> [Task requirements] Reproduce the rows below verbatim, starting at the line that contains "This screenshot has width=656, height=556." and stopping after the line that contains "tap(1912, 938)".

[Item coordinate data]

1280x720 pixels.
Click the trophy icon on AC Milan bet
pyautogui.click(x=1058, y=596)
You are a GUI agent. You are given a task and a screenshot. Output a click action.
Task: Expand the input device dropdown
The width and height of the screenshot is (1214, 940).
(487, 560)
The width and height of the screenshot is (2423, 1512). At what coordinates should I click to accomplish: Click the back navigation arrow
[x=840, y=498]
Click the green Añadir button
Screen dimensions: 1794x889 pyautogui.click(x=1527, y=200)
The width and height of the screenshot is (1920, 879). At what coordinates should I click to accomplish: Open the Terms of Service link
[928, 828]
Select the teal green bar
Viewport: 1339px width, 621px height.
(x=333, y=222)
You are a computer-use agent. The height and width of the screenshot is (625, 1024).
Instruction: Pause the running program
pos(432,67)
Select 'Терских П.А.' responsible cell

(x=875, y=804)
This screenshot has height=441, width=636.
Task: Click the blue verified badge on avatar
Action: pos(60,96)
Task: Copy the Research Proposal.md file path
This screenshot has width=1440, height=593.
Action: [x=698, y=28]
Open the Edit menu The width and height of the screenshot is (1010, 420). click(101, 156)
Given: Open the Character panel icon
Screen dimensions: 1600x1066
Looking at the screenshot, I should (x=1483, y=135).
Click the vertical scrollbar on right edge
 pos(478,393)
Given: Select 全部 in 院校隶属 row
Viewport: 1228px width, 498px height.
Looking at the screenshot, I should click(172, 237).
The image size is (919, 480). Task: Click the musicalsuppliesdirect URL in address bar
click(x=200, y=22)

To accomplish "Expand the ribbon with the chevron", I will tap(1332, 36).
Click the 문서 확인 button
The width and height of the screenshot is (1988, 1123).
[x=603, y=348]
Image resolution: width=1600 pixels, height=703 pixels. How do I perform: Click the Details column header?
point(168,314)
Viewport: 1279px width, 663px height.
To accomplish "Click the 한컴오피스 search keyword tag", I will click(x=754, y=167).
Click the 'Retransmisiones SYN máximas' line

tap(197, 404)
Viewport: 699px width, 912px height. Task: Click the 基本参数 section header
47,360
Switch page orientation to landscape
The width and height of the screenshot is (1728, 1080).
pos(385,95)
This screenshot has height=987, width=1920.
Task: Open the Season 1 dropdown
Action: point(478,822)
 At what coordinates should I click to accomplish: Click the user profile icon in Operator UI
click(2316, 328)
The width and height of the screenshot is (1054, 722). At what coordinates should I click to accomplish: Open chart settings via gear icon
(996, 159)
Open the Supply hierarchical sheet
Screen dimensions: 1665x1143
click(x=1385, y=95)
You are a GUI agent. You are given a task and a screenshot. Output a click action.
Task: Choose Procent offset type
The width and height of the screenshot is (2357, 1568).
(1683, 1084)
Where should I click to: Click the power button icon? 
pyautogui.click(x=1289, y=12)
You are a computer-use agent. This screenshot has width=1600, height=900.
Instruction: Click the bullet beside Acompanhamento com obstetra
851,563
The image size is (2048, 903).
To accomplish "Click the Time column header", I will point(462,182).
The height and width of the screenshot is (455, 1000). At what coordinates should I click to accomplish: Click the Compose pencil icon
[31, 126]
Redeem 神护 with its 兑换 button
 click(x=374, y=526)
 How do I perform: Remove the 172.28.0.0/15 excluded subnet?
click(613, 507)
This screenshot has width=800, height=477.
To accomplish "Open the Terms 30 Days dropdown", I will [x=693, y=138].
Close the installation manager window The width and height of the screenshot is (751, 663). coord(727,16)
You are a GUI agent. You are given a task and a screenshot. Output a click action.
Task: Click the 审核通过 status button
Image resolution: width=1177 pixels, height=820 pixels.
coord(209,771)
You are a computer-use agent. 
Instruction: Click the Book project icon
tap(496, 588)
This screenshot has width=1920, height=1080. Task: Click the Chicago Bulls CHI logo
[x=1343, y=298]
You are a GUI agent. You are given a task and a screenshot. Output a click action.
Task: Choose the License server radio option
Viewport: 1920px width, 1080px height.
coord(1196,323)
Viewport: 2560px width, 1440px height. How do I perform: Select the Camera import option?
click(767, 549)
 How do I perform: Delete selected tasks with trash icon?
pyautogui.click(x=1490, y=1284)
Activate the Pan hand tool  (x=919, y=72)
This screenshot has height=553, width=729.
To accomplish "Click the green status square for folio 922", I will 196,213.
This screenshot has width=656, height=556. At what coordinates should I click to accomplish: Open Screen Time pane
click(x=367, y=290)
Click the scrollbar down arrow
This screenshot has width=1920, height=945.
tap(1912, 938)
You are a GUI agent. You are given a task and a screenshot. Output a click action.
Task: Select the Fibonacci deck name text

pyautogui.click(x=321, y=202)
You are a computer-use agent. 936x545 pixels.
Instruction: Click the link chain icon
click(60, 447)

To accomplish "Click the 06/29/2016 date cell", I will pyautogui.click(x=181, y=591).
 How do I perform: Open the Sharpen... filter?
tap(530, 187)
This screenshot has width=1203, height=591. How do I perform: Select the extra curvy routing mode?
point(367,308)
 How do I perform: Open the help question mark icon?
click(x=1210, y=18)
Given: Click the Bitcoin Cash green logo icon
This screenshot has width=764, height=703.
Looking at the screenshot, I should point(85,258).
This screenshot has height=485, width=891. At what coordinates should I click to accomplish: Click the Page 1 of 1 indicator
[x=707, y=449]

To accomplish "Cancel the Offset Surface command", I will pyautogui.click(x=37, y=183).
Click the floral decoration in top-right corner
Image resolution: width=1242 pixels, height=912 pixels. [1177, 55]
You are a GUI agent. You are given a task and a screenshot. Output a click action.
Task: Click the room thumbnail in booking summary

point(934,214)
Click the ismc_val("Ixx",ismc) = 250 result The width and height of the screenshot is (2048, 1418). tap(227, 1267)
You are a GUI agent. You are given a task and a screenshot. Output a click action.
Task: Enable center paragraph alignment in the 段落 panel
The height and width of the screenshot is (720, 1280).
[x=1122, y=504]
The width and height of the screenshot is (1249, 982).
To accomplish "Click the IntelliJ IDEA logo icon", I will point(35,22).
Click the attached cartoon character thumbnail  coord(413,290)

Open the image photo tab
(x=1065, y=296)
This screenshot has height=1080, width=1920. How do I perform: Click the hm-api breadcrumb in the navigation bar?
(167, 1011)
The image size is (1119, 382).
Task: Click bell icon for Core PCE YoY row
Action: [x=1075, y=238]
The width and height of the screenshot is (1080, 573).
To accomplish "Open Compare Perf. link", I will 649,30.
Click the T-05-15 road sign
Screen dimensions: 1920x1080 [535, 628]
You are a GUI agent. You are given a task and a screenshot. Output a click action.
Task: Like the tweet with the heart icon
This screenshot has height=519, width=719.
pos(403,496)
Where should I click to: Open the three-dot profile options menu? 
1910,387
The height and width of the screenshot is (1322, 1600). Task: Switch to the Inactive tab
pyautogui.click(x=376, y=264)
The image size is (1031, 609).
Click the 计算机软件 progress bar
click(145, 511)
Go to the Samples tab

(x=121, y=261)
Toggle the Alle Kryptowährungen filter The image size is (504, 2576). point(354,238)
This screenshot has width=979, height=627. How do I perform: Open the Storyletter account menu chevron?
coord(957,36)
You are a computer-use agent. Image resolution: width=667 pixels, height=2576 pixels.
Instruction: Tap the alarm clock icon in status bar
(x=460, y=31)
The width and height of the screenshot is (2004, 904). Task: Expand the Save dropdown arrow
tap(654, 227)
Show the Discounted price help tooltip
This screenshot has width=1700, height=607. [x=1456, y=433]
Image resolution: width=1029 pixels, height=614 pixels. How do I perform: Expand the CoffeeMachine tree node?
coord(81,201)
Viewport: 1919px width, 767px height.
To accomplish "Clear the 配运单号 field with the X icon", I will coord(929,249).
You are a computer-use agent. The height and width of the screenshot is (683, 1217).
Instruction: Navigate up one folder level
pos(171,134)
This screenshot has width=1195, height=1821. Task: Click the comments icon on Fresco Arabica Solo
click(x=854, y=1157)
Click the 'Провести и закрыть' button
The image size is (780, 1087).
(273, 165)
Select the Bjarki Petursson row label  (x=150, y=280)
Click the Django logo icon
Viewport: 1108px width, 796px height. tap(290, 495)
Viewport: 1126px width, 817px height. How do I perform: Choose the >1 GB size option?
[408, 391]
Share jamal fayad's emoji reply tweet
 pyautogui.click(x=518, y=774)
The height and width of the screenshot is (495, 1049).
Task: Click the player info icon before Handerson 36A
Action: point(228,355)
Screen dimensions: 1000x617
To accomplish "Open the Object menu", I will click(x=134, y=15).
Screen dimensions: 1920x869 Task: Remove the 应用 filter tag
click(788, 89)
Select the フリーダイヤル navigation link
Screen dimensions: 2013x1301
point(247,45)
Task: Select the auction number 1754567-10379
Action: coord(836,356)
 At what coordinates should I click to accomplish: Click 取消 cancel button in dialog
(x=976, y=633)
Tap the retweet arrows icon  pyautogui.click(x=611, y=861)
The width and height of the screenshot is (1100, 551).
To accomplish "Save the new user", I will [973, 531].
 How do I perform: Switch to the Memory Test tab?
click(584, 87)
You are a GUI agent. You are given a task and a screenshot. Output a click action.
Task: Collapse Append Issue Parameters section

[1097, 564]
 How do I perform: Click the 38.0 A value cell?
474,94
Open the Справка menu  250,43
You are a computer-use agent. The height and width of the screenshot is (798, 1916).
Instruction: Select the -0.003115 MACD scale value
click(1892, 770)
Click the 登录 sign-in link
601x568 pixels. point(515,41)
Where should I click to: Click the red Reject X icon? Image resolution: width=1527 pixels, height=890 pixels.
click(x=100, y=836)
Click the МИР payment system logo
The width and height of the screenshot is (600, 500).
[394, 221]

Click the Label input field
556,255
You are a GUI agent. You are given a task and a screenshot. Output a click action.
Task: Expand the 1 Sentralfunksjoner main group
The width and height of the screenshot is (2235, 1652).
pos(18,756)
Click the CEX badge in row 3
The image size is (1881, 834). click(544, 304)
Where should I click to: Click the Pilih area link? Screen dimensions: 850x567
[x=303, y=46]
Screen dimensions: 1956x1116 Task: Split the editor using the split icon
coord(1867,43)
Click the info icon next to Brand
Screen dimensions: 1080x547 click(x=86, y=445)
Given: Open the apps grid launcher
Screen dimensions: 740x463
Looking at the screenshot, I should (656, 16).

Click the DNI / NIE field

> [Output of the exercise]
This screenshot has width=656, height=556. At what coordinates should I click to accomplish: Open Screen Time pane
click(x=367, y=290)
Click the scrollbar down arrow
This screenshot has width=1920, height=945.
tap(1912, 938)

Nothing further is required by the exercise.